> **Documento de origem**:
Pela Embratur, a Macaco Gordo produziu uma campanha sobre afroturismo em 2024, concebida pela agência Calia, e filmada em pontos turísticos de Salvador. A produtora recebeu R$ 1,9 milhão pelo trabalho. A produtora também executou uma segunda campanha da Embratur em 2024 pela mesma agência, com o tema “projeto realidade virtual Sebrae”, por mais R$ 1,9 milhão.
A Calia ainda contratou a Macaco Gordo para uma campanha da Caixa sobre renegociação de dívidas atrasadas, em 2025, pagando R$ 2,3 milhões à produtora.
A agência Propeg executou mais duas campanhas com a Macaco Gordo pela Caixa neste ano: uma para a Lotofácil da Independência, com valor de R$ 1,5 milhão, e outra sobre o programa Minha Casa Minha Vida, de R$ 516 mil.
Em 2024, a Caixa registrou despesas de R$ 38 milhões com as produtoras responsáveis por suas campanhas publicitárias. Desse total, a Macaco Gordo faturou R$ 3,6 milhões. Neste ano, até o mês de setembro, a Caixa fez pagamentos de R$ 21 milhões às produtoras. A Macaco Gordo foi a que mais faturou: R$ 4,3 milhões, cerca de 20% do total.
As agências Binder e Calia afirmaram que a escolha da produtora foi feita em conformidade com a legislação, após cotação de preços no mercado. A Propeg não se manifestou.
Ministro afirma que ‘jamais’ indicou produtora de aliado
Questionado por meio da Secom, o ministro Sidônio Palmeira afirmou que “jamais” indicou a contratação da Macaco Gordo para campanhas publicitárias. O ministro, porém, não respondeu sobre as visitas do seu sócio, Chico Kertész, ao Palácio do Planalto.
“A escolha de qualquer fornecedor terceirizado, pelas agências licitadas, ocorre sem intervenção da Secom. O regramento em vigor obriga que as agências obtenham cotações de pelo menos três empresas capazes de prestar aquele serviço, de modo que a ofertante do menor preço o execute. No processo de aprovação das campanhas, compete à secretaria aprovar a linha conceitual e a alocação dos recursos nos diferentes veículos, à luz dos normativos de mídia técnica consolidados na legislação e nos acórdãos do Tribunal de Contas da União”, afirmou.
Na nota, a Secom ainda afirma que “jamais indicou ou endossou a escolha, pelas agências que prestam serviço à Embratur, à Caixa ou a qualquer outro órgão federal, de qualquer um dos fornecedores que tenham sido escolhidos”.
“Antes de assumir o cargo que hoje ocupa, o ministro Sidônio Palmeira afastou-se das funções de gestão e de administração das empresas em que já atuou, em absoluto respeito à legislação vigente e aos princípios éticos da alta administração federal. Desse modo, é descabido, infundado e mentiroso insinuar que tenha havido qualquer ingerência do ministro em favor de empresas ou indivíduos durante qualquer decisão de que ele tenha participado no âmbito do governo federal”.
Dono da Macaco Gordo diz que produtora foi escolhida por menor preço
O empresário Chico Kertész afirmou que sua produtora tem mais de 15 anos no mercado e foi escolhida por apresentar qualificação técnica e menores preços.

> **Dados fornecidos**:
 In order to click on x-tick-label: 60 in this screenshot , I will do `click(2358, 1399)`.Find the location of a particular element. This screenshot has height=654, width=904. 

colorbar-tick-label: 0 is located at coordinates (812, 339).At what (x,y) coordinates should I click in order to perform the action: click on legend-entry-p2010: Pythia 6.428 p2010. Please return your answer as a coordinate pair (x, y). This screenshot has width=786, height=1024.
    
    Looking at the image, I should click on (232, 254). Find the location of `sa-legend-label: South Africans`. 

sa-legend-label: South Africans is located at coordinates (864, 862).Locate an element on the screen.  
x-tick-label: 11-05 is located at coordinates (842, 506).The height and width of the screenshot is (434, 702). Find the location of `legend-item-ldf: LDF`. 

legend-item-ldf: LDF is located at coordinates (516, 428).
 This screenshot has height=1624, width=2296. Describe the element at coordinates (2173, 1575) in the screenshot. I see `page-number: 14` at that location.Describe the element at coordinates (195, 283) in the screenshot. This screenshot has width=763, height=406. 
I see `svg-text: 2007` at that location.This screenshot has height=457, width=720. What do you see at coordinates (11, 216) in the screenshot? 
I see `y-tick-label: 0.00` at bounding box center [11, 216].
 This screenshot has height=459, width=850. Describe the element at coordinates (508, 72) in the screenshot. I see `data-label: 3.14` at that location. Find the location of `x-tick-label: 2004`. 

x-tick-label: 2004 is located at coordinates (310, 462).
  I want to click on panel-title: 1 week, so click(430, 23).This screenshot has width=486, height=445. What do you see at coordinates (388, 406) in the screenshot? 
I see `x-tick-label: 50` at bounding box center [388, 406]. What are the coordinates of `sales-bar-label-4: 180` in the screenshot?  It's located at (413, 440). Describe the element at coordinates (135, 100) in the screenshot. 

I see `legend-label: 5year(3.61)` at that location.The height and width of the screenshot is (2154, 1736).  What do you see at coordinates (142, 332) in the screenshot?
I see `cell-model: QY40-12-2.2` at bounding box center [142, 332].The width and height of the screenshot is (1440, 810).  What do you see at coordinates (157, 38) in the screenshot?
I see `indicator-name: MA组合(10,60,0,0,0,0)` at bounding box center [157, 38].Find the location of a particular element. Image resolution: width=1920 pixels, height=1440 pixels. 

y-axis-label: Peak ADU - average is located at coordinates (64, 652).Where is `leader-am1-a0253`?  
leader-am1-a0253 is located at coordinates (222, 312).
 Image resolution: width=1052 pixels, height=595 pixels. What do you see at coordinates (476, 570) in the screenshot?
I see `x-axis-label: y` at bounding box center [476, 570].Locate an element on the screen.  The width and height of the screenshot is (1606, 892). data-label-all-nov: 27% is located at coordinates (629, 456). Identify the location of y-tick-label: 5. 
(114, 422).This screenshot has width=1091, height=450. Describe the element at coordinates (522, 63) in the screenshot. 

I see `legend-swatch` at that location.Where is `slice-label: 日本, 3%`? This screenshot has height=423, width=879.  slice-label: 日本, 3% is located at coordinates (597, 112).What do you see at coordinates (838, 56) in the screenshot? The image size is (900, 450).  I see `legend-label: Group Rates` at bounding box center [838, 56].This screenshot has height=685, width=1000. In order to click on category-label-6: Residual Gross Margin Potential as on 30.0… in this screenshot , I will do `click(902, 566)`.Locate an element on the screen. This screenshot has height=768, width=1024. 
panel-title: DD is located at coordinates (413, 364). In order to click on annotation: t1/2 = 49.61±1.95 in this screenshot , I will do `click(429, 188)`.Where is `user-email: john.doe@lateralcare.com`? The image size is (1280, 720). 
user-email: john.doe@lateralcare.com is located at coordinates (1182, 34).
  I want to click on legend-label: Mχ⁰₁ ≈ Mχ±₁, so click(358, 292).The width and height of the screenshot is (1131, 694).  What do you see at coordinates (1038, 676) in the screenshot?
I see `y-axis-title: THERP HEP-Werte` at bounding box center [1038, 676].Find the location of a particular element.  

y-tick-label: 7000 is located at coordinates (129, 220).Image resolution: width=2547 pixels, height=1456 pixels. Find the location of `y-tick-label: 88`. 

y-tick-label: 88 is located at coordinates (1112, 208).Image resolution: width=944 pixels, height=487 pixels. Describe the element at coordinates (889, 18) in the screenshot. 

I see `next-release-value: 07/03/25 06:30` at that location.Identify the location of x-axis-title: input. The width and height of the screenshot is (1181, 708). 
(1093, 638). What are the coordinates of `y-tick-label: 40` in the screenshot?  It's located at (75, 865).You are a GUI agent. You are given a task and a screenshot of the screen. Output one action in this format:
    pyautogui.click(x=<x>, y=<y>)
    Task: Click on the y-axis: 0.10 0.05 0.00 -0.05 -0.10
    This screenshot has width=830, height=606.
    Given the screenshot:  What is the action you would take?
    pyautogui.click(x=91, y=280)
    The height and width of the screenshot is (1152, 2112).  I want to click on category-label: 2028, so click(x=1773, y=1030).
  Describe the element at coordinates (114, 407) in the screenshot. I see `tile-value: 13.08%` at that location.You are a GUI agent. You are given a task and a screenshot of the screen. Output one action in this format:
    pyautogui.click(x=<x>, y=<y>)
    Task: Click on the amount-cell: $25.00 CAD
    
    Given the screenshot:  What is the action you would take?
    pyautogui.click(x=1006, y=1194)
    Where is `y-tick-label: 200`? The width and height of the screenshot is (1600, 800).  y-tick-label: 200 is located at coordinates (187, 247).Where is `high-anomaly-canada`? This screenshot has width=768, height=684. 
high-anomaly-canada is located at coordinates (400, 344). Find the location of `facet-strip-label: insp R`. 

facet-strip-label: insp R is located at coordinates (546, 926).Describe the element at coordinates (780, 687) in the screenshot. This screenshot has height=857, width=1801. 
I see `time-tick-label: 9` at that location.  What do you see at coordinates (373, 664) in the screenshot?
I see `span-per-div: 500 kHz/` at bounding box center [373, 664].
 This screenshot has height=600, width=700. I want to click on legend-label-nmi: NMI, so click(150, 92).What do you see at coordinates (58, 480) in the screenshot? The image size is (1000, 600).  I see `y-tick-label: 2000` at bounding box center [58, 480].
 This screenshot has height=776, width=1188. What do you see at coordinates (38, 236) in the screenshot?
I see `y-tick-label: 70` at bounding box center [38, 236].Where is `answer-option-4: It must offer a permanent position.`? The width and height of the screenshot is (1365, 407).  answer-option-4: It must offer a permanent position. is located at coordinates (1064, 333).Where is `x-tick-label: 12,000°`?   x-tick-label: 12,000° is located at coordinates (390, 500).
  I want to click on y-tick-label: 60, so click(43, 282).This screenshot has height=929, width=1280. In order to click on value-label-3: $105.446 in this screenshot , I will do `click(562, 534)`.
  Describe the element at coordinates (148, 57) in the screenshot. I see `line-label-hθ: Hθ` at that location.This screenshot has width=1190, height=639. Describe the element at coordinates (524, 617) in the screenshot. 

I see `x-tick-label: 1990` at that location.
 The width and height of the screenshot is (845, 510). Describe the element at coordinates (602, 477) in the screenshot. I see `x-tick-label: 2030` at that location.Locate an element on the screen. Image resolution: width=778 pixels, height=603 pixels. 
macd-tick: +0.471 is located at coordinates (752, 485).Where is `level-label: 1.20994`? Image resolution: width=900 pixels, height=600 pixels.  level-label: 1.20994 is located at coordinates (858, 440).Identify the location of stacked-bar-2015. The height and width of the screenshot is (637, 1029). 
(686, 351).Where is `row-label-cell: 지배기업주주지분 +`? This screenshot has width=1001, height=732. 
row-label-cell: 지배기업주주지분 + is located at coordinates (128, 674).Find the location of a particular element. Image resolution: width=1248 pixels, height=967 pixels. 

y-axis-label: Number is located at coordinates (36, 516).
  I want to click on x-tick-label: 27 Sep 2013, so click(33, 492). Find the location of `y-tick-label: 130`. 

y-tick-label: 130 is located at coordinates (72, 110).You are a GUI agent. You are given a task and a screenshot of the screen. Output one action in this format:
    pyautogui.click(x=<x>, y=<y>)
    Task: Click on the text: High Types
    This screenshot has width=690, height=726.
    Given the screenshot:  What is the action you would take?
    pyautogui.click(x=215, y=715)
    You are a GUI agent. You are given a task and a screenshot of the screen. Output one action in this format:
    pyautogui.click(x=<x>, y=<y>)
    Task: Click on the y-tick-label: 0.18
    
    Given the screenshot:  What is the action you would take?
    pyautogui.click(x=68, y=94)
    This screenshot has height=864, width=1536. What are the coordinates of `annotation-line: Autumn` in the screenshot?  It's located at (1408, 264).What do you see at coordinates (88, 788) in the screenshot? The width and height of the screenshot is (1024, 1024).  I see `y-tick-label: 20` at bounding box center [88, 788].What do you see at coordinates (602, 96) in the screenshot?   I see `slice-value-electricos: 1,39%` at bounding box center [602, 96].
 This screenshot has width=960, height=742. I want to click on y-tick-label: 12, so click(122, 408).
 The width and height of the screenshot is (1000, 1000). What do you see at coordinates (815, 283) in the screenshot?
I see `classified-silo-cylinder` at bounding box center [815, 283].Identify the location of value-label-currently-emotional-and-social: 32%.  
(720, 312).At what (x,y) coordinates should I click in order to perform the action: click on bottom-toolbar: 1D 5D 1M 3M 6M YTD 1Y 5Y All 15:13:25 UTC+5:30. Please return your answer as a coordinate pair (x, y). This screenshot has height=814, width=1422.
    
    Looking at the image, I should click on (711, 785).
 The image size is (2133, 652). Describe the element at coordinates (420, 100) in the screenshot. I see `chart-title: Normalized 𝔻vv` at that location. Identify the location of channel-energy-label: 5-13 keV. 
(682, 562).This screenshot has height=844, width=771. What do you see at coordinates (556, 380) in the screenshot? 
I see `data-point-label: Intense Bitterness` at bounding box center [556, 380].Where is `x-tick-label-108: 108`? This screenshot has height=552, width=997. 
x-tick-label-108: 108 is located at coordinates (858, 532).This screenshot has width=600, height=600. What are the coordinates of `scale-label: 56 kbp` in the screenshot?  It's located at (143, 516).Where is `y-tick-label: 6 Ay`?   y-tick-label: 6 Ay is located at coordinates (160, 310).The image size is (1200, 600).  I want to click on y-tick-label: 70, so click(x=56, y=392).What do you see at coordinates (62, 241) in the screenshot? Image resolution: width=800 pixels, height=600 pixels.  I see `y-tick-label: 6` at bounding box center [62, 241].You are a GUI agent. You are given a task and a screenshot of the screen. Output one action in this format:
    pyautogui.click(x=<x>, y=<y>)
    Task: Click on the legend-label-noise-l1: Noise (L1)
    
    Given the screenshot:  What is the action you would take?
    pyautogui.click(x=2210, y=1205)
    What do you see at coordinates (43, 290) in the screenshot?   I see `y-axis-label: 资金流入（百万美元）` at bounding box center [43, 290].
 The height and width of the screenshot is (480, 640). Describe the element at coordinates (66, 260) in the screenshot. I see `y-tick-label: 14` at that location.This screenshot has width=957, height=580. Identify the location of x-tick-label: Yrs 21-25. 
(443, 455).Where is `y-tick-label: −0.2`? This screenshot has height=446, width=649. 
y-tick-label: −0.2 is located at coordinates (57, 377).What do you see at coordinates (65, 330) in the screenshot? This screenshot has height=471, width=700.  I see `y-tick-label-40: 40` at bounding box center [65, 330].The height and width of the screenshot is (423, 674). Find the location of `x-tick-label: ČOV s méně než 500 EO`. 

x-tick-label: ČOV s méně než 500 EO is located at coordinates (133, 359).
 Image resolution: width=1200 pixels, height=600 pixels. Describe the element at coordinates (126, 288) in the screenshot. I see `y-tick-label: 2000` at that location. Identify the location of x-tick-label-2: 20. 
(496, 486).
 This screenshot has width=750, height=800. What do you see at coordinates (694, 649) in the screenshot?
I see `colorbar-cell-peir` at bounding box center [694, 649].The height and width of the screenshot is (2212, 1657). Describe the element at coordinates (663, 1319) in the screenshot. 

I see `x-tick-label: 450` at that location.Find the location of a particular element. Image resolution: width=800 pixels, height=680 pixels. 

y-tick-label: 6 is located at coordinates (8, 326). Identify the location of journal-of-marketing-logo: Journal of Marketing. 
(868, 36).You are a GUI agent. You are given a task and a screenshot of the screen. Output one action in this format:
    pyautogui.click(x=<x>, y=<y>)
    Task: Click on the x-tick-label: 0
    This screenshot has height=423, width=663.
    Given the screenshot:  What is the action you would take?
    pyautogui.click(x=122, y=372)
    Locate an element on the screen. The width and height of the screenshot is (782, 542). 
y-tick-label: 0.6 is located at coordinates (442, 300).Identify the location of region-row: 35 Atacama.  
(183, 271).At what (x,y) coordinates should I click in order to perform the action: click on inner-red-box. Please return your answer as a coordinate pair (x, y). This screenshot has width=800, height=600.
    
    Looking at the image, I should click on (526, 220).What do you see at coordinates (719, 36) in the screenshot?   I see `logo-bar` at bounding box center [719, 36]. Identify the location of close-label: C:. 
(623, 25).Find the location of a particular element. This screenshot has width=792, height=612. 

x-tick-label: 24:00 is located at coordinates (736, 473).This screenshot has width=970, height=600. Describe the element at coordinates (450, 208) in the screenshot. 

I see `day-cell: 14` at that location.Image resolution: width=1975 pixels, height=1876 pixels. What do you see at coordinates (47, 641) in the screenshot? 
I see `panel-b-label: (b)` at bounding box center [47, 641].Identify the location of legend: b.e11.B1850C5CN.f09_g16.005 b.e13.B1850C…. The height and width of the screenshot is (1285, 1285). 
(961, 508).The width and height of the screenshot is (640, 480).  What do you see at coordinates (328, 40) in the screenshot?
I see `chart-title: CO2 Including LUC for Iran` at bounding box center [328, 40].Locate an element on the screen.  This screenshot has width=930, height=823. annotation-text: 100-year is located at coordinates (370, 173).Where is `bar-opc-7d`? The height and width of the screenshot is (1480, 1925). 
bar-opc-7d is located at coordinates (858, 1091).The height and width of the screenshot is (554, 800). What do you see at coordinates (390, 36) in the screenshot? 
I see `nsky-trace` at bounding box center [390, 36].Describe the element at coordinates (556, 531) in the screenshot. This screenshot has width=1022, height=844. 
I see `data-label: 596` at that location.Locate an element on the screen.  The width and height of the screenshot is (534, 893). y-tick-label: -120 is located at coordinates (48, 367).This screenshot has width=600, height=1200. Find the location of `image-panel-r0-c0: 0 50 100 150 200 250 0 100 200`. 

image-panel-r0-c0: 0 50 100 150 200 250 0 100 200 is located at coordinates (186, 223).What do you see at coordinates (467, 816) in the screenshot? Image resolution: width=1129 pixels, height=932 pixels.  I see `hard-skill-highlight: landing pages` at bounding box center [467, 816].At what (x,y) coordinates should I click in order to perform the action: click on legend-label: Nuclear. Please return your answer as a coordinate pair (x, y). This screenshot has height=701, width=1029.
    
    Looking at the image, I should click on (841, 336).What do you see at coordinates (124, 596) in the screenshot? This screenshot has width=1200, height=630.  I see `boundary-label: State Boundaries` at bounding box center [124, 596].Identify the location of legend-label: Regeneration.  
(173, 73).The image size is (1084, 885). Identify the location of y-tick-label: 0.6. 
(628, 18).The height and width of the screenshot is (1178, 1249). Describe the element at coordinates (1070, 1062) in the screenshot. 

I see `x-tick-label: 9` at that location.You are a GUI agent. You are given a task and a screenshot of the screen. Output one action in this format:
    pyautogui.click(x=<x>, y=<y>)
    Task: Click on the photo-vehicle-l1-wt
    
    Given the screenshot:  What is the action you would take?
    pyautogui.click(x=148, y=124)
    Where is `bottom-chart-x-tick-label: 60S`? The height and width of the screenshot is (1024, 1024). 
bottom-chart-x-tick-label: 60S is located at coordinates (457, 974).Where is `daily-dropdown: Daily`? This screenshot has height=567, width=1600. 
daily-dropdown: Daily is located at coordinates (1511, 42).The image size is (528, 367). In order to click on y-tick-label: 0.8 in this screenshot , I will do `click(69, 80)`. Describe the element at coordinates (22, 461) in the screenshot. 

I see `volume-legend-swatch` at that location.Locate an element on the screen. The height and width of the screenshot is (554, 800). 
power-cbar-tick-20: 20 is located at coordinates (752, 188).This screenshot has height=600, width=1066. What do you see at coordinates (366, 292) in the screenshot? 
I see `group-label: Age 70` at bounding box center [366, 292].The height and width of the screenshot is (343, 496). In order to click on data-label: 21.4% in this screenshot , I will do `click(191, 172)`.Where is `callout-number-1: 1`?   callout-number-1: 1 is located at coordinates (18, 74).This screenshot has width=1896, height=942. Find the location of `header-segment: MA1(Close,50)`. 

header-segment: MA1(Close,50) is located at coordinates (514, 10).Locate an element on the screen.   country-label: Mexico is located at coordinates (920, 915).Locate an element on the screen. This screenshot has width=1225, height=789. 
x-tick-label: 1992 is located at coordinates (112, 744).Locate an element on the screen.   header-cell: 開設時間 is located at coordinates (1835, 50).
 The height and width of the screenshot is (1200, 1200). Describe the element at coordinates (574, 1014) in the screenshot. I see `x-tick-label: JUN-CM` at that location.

> **Exercícios**:
1. Diga se cada afirmação concorda com a reportagem, respondendo sim ou não e citando as palavras dela que decidem a questão: (a) a Macaco Gordo recebeu R$ 2,3 milhões pela campanha da Caixa sobre renegociação de dívidas atrasadas; (b) a Propeg declarou que a escolha da produtora seguiu a legislação; (c) em 2024, a Caixa gastou R$ 38 milhões com produtoras de suas campanhas publicitárias.
2. Troque "Propeg" por "Binder" no trecho da reportagem que começa em "A Calia ainda" e termina em "20% do total.", e escreva o trecho resultante.
As linhas não são necessárias.

> **Suas respostas**:
1.
(a) Sim: "pagando R$ 2,3 milhões à produtora".
(b) Não: "A Propeg não se manifestou."
(c) Sim: "a Caixa registrou despesas de R$ 38 milhões com as produtoras responsáveis por suas campanhas publicitárias".

2.
A Calia ainda contratou a Macaco Gordo para uma campanha da Caixa sobre renegociação de dívidas atrasadas, em 2025, pagando R$ 2,3 milhões à produtora.
A agência Binder executou mais duas campanhas com a Macaco Gordo pela Caixa neste ano: uma para a Lotofácil da Independência, com valor de R$ 1,5 milhão, e outra sobre o programa Minha Casa Minha Vida, de R$ 516 mil.
Em 2024, a Caixa registrou despesas de R$ 38 milhões com as produtoras responsáveis por suas campanhas publicitárias. Desse total, a Macaco Gordo faturou R$ 3,6 milhões. Neste ano, até o mês de setembro, a Caixa fez pagamentos de R$ 21 milhões às produtoras. A Macaco Gordo foi a que mais faturou: R$ 4,3 milhões, cerca de 20% do total.